(Entries on where items appear)
<<<<

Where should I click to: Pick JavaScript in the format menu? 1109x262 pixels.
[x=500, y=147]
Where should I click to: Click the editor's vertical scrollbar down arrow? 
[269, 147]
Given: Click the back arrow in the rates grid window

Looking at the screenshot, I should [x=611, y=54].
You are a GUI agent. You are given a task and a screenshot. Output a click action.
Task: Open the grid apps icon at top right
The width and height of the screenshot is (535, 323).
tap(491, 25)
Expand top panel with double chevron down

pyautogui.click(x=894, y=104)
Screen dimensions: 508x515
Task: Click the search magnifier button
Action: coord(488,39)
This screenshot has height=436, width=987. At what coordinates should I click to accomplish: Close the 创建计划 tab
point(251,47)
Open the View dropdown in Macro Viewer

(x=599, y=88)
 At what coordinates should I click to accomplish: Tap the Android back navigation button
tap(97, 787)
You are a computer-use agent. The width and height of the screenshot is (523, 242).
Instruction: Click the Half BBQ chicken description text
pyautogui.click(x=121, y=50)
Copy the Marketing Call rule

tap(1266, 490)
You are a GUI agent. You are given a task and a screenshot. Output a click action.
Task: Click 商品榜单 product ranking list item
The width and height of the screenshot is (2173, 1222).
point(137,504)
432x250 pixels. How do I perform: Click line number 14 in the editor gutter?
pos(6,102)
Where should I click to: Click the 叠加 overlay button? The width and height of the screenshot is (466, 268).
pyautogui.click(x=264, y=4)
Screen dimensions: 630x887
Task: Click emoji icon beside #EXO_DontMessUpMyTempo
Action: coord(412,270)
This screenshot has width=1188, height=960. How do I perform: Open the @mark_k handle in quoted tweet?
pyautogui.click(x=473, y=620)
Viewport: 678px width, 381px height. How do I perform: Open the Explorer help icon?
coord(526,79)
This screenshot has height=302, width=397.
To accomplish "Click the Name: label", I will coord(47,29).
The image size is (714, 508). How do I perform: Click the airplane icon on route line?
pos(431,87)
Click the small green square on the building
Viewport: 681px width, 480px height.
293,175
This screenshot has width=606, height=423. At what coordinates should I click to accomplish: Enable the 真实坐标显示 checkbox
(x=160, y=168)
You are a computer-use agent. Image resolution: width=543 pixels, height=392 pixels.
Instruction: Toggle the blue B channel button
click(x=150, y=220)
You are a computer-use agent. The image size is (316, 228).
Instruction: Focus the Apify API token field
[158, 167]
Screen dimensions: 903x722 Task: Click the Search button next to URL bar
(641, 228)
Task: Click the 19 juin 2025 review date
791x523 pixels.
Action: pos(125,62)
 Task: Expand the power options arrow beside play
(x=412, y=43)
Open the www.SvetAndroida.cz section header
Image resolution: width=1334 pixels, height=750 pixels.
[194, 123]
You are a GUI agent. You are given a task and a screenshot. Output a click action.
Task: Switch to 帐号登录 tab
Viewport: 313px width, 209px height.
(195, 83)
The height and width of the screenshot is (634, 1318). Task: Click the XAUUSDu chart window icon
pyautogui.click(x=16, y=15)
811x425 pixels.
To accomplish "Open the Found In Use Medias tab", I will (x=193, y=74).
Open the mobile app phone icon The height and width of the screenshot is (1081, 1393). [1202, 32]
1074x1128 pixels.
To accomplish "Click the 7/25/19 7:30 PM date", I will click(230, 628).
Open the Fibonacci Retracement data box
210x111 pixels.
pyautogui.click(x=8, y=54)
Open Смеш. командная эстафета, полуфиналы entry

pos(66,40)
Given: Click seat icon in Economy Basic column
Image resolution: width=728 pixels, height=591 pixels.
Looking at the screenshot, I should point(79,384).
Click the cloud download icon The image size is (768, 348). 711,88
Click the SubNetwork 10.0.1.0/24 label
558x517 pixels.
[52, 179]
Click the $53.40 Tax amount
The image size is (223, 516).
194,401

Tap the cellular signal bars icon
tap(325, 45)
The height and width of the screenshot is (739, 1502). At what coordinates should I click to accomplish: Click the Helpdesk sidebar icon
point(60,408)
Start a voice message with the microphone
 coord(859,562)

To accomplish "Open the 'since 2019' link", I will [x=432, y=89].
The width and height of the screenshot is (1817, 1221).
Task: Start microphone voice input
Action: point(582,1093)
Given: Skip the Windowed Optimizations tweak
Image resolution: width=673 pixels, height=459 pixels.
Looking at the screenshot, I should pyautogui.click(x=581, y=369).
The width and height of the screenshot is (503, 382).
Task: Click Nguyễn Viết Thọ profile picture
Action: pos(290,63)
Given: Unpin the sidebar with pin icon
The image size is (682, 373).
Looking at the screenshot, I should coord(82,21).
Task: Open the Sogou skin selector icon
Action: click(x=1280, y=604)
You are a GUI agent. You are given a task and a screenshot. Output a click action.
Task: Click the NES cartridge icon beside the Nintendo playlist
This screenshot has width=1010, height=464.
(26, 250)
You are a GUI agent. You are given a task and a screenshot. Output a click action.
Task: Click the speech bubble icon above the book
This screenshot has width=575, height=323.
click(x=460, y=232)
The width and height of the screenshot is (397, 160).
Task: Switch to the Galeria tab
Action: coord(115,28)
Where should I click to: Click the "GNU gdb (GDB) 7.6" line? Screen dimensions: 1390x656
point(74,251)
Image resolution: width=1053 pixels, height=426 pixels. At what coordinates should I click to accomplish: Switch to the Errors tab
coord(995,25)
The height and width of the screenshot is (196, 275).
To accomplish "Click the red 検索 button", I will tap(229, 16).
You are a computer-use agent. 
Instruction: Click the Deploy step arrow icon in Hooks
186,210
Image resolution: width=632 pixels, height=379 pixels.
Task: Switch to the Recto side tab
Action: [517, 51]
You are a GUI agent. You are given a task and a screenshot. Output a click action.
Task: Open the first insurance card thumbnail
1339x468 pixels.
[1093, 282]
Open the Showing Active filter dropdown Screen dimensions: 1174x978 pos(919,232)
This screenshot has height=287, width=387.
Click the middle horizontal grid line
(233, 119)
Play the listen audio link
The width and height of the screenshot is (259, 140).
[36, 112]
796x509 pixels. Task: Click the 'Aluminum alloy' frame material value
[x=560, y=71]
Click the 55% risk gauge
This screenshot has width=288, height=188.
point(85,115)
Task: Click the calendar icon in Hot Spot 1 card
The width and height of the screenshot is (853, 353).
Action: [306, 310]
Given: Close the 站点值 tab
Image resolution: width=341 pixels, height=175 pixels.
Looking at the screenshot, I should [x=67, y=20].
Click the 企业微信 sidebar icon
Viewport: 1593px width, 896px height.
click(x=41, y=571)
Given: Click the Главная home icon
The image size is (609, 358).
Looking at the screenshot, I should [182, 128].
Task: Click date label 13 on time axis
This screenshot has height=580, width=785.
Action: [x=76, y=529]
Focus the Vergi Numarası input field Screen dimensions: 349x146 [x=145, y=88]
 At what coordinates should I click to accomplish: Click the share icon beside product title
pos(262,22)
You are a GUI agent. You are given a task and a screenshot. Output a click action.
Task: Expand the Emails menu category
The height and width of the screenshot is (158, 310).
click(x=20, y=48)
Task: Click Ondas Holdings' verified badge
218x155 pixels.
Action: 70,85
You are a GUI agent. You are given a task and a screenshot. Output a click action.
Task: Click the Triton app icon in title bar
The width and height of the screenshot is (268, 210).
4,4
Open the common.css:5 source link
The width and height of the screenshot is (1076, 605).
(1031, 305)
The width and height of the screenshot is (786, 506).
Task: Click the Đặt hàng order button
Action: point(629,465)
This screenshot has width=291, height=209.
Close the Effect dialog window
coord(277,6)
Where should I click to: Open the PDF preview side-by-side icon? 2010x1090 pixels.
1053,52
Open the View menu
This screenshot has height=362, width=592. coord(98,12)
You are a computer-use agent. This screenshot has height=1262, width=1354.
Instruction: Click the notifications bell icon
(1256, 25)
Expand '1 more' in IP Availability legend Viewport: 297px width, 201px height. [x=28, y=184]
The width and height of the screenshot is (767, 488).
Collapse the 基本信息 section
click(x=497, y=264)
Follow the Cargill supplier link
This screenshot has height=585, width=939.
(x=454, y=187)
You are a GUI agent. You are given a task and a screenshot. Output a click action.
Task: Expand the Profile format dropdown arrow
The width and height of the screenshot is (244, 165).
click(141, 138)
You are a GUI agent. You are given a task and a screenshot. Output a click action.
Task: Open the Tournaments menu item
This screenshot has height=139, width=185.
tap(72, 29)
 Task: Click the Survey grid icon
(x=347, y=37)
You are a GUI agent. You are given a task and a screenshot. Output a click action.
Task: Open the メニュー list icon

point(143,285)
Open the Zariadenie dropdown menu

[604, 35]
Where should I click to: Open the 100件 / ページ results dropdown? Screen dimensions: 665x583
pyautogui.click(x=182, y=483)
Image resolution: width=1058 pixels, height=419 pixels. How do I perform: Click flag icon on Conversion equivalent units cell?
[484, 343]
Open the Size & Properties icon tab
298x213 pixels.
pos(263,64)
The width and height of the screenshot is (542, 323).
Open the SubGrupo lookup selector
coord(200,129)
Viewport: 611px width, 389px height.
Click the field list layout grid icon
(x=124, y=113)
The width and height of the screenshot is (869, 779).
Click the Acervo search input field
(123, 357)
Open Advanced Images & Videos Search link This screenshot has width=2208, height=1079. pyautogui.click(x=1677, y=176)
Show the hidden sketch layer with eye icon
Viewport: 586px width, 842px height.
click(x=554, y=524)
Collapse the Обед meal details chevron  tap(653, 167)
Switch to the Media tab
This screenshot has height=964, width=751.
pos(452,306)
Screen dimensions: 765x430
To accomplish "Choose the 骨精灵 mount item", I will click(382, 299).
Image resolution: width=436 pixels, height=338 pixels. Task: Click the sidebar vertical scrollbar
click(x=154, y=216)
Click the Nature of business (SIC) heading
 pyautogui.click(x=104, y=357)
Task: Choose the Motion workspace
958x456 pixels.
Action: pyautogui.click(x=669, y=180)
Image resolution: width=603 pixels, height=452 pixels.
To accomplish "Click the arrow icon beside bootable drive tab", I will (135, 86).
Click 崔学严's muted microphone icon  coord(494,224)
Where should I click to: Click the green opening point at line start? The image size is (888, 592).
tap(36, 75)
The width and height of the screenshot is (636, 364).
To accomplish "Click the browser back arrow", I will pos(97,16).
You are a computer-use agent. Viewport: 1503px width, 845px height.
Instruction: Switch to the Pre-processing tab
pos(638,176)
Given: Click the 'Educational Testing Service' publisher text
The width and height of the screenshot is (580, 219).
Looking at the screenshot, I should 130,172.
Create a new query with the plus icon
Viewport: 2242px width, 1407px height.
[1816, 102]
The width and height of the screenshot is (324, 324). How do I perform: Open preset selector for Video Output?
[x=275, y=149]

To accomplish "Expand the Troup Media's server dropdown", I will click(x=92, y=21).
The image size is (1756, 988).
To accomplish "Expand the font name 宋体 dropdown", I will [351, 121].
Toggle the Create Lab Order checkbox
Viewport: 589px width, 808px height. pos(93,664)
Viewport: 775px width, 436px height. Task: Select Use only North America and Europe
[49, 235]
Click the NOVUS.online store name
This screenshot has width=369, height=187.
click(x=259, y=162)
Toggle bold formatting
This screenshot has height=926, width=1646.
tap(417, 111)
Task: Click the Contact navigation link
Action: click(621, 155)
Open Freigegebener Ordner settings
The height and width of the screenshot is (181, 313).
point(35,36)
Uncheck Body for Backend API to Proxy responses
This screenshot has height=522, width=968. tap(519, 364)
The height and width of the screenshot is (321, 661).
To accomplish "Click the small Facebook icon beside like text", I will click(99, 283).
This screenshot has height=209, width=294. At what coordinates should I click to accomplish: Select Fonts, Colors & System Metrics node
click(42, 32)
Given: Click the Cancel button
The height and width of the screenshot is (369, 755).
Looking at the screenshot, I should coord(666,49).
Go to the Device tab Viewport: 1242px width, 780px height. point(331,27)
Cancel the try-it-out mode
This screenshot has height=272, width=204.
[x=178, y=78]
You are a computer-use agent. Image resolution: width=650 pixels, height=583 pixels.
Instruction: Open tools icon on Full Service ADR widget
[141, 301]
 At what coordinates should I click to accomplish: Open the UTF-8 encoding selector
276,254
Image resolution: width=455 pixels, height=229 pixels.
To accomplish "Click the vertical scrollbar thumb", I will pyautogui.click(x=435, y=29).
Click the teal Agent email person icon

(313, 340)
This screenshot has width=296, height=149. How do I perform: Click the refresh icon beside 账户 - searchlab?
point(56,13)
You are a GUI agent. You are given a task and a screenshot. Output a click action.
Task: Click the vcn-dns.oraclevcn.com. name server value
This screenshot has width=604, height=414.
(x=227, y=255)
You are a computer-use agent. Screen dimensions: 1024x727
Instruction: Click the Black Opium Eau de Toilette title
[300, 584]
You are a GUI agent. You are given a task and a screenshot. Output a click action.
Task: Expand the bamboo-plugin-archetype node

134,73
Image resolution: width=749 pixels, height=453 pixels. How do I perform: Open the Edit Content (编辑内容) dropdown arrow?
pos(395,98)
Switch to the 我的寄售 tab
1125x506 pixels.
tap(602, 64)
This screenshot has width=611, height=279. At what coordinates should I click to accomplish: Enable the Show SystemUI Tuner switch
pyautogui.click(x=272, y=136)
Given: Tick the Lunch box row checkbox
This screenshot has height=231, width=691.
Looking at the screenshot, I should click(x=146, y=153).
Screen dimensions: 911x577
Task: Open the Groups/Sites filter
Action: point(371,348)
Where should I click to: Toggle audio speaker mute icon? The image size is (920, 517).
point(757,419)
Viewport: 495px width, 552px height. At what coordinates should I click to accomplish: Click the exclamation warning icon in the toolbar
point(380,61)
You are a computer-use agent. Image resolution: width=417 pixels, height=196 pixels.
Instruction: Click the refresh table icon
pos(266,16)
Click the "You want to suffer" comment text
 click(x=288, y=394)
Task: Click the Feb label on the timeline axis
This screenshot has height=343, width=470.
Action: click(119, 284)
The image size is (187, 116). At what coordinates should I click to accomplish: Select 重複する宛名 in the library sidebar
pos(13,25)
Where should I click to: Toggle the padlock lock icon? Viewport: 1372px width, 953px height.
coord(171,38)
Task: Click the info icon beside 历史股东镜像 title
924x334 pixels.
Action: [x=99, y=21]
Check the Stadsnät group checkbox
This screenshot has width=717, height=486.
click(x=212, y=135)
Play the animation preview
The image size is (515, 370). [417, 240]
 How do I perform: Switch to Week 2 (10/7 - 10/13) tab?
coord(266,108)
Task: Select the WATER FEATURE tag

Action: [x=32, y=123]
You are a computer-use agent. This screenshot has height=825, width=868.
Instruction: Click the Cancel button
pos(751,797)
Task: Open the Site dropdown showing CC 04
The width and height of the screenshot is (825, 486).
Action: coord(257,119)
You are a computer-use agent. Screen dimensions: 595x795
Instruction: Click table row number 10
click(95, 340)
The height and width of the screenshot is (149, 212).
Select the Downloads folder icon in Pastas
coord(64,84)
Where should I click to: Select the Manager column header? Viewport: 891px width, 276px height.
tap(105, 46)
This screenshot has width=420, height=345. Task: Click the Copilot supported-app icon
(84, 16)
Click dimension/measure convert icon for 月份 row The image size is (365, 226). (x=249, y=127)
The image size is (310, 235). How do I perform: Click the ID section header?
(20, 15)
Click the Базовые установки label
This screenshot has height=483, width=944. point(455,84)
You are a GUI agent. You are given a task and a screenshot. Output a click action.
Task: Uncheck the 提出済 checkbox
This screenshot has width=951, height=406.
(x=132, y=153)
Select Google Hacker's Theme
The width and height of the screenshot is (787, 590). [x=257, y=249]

>>>>

## Task objective:
Count the lines above that contain the string "sidebar". Reply with the number only.

## Result of the exercise:
5